Living with Giants: Finding Australia’s place in a more complex world

Launch OF AUSTRALIAN STRATEGIC POLICY INSTITUTE’S (ASPI’S) STRATEGY REPORT ON THE FUTURE OF AUSTRALIAN FOREIGN POLICY 

The Australian Strategic Policy Institute has today released its latest report examining the future of Australian foreign policy and the implications for our foreign policy makers.

The report is by Dr Coral Bell, currently a Visiting Fellow in the Strategic and Defence Studies Centre at the Australian National University, and titled “Living with Giants: Finding Australia’s place in a more complex world”. 

The report looks at the prospective context of Australian foreign policy making over the next 20 years, with a particular attention to the impact of demographic change and population growth.

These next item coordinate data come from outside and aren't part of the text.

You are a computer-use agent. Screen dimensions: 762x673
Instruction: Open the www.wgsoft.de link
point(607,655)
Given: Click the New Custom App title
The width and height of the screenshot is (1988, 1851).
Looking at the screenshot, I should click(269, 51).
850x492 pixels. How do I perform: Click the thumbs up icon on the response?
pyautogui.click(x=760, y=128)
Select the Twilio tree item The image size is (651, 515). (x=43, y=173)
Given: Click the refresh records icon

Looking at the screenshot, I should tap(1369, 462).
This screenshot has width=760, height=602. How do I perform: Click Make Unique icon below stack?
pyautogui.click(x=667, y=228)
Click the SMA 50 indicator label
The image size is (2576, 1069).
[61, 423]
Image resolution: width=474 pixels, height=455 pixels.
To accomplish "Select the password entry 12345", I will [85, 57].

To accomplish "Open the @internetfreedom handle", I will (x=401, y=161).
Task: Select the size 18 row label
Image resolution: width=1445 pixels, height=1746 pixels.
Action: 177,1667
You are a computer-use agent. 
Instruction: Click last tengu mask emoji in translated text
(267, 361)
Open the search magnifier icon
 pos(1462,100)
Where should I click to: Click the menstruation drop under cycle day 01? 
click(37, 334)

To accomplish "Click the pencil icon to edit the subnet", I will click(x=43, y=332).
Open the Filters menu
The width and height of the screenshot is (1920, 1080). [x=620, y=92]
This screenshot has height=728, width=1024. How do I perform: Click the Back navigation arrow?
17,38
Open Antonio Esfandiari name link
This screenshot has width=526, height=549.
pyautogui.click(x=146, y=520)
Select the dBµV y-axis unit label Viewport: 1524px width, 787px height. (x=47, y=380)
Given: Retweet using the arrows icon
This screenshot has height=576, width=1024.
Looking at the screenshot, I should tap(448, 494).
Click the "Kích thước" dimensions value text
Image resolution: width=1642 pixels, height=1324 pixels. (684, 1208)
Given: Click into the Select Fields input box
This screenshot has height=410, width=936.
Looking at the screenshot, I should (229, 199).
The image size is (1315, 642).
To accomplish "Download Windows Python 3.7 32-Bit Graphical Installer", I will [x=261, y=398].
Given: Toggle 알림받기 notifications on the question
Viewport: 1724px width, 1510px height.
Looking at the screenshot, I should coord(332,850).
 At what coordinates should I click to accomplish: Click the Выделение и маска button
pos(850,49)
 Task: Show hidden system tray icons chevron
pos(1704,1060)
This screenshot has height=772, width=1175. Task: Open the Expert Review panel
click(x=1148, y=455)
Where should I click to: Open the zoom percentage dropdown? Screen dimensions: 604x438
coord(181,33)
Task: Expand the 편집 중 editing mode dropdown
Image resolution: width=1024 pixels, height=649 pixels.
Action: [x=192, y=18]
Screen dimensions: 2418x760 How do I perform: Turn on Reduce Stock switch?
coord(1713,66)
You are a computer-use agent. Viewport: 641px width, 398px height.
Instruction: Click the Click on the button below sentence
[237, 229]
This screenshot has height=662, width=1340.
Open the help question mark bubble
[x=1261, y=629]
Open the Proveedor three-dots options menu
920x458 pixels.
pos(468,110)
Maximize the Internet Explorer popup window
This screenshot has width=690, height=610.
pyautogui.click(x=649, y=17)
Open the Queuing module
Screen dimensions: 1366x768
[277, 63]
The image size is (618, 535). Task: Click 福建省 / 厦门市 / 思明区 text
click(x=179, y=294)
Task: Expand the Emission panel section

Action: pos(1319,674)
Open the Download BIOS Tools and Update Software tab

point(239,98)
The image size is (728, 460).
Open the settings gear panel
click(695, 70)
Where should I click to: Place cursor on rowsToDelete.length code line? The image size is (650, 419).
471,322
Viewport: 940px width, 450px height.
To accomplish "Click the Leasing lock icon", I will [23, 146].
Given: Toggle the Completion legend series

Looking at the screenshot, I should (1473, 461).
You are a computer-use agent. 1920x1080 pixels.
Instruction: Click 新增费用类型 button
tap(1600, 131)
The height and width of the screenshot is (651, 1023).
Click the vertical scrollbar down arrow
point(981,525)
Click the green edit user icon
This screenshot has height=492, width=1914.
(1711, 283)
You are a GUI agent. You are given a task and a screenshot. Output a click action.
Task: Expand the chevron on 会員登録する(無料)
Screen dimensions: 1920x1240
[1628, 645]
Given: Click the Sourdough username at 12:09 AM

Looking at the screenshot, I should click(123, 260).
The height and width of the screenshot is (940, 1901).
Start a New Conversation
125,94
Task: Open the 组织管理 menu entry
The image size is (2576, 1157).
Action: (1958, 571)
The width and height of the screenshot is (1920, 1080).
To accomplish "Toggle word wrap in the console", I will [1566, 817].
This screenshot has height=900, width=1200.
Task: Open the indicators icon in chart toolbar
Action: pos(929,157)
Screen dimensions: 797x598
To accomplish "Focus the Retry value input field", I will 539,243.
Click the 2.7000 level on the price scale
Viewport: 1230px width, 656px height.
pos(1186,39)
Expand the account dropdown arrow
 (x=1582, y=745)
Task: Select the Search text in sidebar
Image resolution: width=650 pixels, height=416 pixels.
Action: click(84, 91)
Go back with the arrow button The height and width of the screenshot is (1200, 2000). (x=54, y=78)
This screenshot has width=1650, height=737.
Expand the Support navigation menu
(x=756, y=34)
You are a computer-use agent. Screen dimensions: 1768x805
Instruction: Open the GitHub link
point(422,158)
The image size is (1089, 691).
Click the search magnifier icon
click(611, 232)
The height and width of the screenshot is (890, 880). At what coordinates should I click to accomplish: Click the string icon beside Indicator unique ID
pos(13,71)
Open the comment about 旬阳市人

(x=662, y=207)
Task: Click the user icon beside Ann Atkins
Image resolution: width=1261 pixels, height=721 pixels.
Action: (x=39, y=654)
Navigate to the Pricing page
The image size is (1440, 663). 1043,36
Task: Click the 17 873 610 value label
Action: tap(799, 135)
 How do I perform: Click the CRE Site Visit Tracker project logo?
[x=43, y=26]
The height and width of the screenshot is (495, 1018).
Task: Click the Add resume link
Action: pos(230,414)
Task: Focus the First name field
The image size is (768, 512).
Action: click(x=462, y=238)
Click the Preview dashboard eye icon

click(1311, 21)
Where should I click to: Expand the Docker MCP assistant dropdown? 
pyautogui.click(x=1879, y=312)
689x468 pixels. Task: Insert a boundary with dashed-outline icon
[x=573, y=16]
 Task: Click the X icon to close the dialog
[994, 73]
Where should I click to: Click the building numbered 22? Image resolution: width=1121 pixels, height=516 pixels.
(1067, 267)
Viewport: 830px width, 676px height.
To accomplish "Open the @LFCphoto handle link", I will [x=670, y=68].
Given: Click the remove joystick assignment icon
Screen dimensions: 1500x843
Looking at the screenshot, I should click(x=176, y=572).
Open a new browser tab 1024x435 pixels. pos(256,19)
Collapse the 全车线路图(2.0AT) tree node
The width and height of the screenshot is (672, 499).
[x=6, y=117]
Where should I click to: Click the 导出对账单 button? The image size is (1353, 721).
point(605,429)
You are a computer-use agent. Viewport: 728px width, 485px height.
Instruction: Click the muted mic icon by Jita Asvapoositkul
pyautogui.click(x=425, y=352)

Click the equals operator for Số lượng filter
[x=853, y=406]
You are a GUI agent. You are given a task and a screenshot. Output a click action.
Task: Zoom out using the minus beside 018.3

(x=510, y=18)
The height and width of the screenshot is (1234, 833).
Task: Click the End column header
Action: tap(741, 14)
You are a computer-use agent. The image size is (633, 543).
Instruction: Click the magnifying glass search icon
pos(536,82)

“Dr Bell makes a case that Australia’s regional and global commitments may be not only compatible but complementary. Her two central concepts, the emergence of a regional security community and the global concert of powers, are seen as future diplomatic patterns, both likely to emerge from the pressures of change during the next few decades.” ASPI Director, Peter Abigail says.

The prospect of a ‘global concert of powers’ may seem more remote in the present unipolar world of the US paramountcy, but the paper argues that the unstoppable and accelerating process of the redistribution of power has brought the end of that world much closer.

“In other words, the international context within which Canberra must make its policies is transforming itself into a society of giants.” Dr Bell states.

Of the nineteen polities projected to have populations over 100 million in 2020, Dr Bell says that ten of them are in Australia’s region of direct interest and primary strategic concern. 

The paper looks at likely diplomatic friction points and makes several recommendations to aid Canberra policy makers.